**Exercise brief:**
Copy the lines exactly, starting with the line that contains "Given: Open the rustincody.g" and going on through the last of the lines.

**Stored rows:**

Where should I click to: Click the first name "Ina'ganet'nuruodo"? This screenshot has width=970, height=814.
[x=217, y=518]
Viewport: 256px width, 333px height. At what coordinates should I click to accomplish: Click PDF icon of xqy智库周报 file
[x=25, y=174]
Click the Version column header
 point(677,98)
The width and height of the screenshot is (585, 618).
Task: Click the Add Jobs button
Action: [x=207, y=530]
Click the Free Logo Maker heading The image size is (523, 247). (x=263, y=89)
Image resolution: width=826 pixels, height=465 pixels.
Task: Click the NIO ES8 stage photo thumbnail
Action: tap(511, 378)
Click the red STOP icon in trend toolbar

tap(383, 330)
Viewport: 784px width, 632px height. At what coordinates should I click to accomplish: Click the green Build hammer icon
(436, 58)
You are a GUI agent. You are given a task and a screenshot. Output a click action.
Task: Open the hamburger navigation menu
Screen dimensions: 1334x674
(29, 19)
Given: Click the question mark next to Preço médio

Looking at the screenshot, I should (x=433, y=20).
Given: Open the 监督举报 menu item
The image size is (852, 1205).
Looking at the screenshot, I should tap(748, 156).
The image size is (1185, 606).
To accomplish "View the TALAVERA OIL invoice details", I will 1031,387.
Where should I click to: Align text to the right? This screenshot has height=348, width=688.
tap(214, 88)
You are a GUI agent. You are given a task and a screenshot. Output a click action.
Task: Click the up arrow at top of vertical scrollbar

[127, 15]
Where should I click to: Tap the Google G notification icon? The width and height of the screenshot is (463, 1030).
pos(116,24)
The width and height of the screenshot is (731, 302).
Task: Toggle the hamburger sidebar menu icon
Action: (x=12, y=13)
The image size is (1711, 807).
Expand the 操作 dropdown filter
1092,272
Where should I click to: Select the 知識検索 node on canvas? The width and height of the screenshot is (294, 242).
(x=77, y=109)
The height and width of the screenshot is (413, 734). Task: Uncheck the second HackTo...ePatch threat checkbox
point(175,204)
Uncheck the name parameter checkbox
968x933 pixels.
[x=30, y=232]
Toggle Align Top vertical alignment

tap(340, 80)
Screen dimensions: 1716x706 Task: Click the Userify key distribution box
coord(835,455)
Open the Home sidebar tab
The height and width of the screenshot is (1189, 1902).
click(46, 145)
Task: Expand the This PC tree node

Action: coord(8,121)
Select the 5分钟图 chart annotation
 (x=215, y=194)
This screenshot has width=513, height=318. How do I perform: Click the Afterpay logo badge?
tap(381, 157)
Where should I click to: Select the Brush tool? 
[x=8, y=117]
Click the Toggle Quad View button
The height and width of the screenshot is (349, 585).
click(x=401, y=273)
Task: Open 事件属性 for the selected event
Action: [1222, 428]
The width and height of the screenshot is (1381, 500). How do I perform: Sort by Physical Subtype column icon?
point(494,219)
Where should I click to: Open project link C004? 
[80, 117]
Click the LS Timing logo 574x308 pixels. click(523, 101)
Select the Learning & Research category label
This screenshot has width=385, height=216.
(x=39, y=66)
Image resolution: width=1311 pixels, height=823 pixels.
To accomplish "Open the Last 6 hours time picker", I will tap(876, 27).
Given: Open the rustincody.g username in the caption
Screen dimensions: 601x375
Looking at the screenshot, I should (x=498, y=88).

**Written solution:**
Given: Open the rustincody.g username in the caption
Screen dimensions: 601x375
Looking at the screenshot, I should (x=498, y=88).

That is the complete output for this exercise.